Bazı çiftçiler ayrıca, özellikle SRI ilkelerine dayalı teknolojik yenilik potansiyeli görüyor ve SRI'nin zorunlu olarak emek-yoğun olduğu fikrine daha da meydan okuyor. Pakistanlı çiftçi ve hayırsever Asif Sharif, tarlaların lazerle tesviye edilmesini, kalıcı yükseltilmiş yatakların inşa edilmesini ve mekanikleştirilmiş hassas ekim, pirinç bitkilerinin ayıklanması ve gübrelenmesini içeren SRI'nin mekanize bir versiyonu için çalışıyor. SRI'yi koruma (toprak işlemesiz) tarımla ve üretimi tamamen organik yönetime taşıma çabasıyla birleştiriyor. İlk denemeler, geleneksel yöntemlere göre su kullanımında yüzde 70'lik bir azalmanın yanı sıra hektar başına 12 ton verim olduğunu gösteriyor. Paddy and Water Environment dergisindeki teknik bir raporda Sharif, her iki dünyanın en iyisi yaklaşımını hem doğal prensipleri hem de tarım potansiyelini kucaklayan “paradoksal tarım” olarak tanımlıyor.teknolojik yenilik:
“Paradoksal tarım sadece 'doğal tarım' değildir, çünkü gelişmiş modern çeşitlerin kullanımını kabul eder ve toprak, su ve mahsul sistemi yönetimine uygulanan mekanik çiftlik gücünün nimetini kullanır. Mevcut genetik potansiyellerin, daha düşük ekonomik maliyetle, daha az olumsuz çevresel etkiyle ve insan ve ekosistem sağlığına daha büyük katkıyla, şimdikinden daha verimli bir şekilde kullanılabileceğini kabul eder.”
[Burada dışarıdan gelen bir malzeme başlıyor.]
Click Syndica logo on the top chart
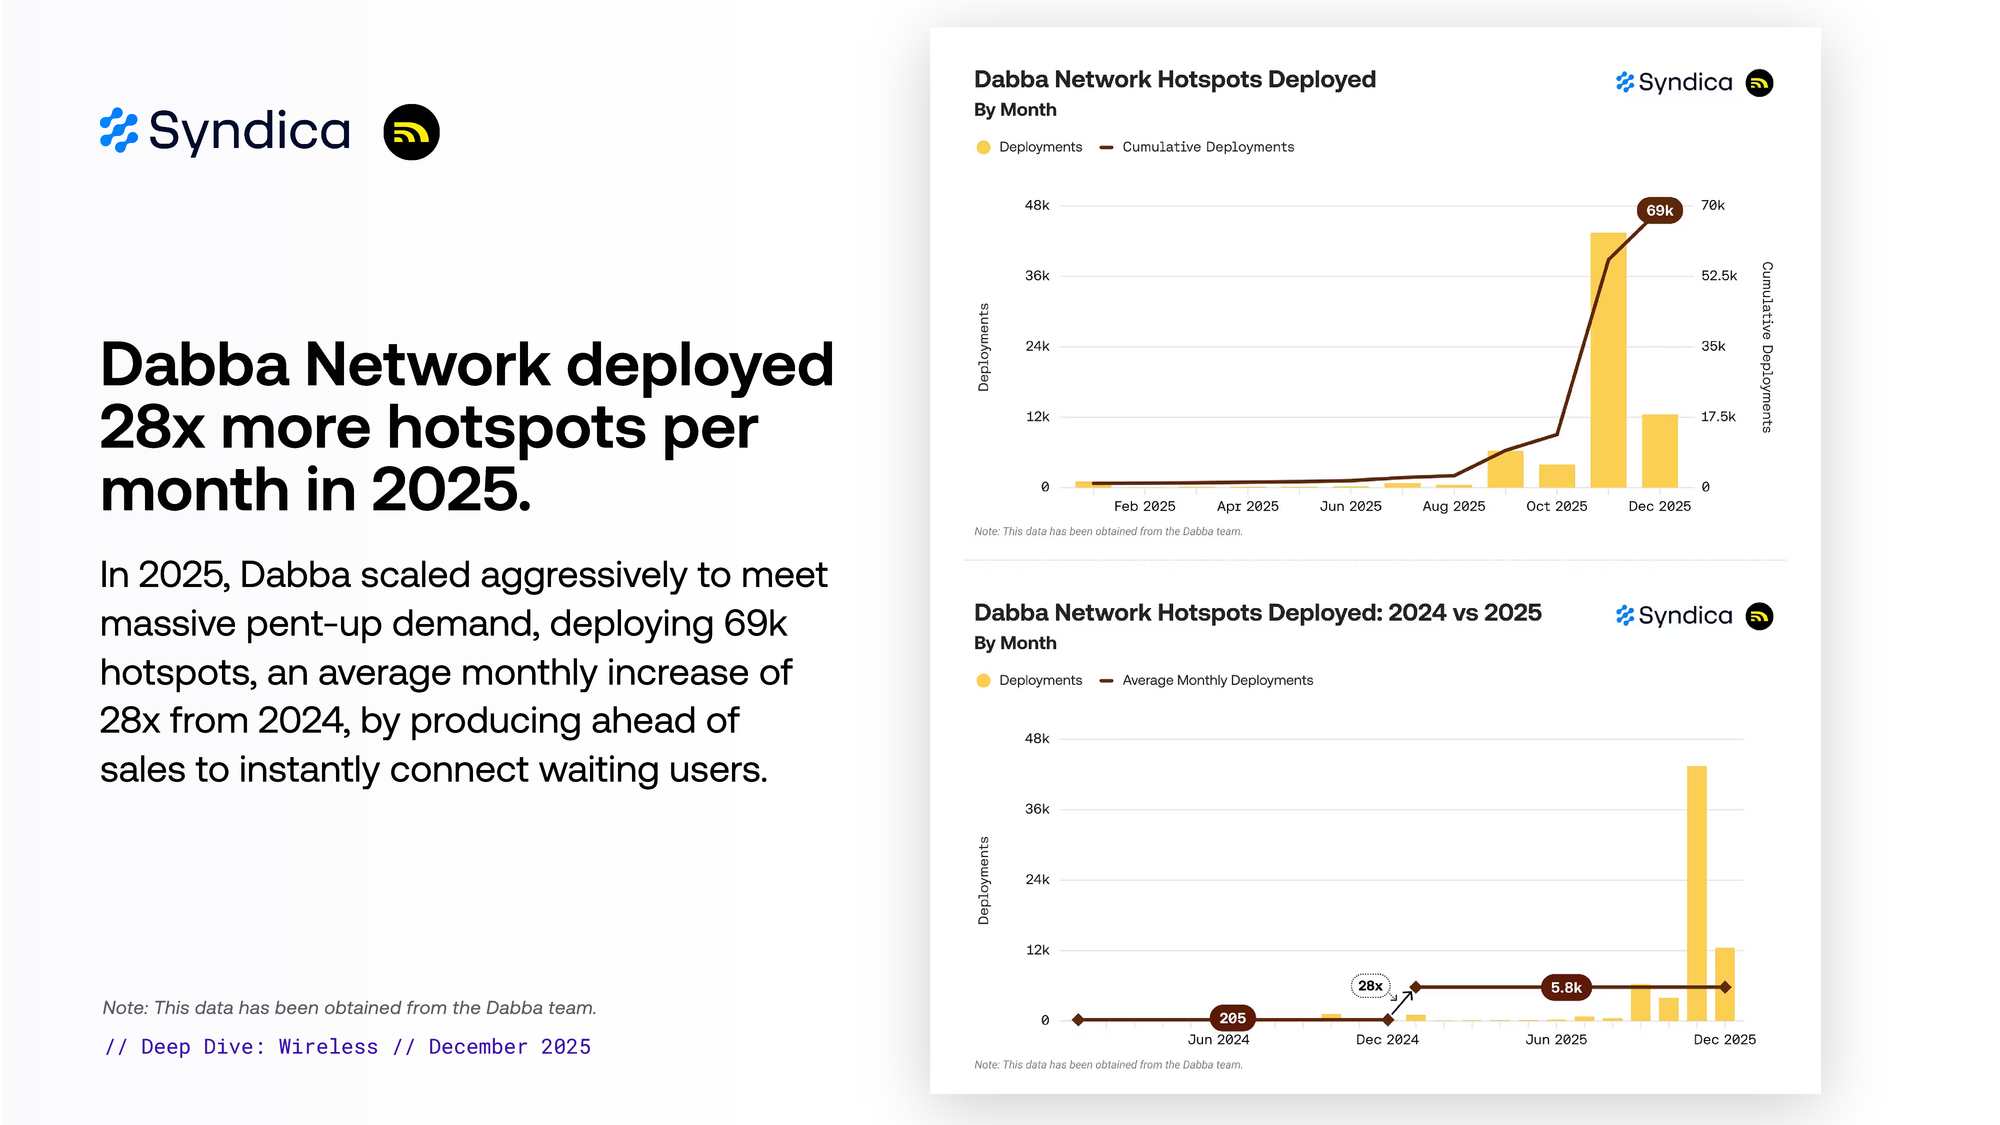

Bilim, mikrobiyolojinin gizli dünyaları hakkında daha fazla şey öğrendikçe, tarımsal inovasyonun yönünün bitki genomlarına veya kimyasal ve mekanik girdilere ayrı ayrı odaklanmaktan bitkiler, topraklar ve toprak yaşamının anlaşılmasına doğru kayması anlamlı hale geliyor. ve onları yalnızca ayrı varlıklar olarak değil, eksiksiz, yaşayan bir ekosistemin birbirine bağlı ve birbirine bağımlı bileşenleri olarak yetiştiren çiftçiler.
SRI'nın hızlı büyümesi, bu tür sistem tabanlı bir yaklaşımın getirebileceği faydaların bir işaretidir. İklim değişikliği ve nüfus artışı, ana akım tarımın uygulanabilirliği hakkında önemli soruları gündeme getirmeye devam ederken, bu tür yenilikleri takip etmek hiç bu kadar acil olmamıştı.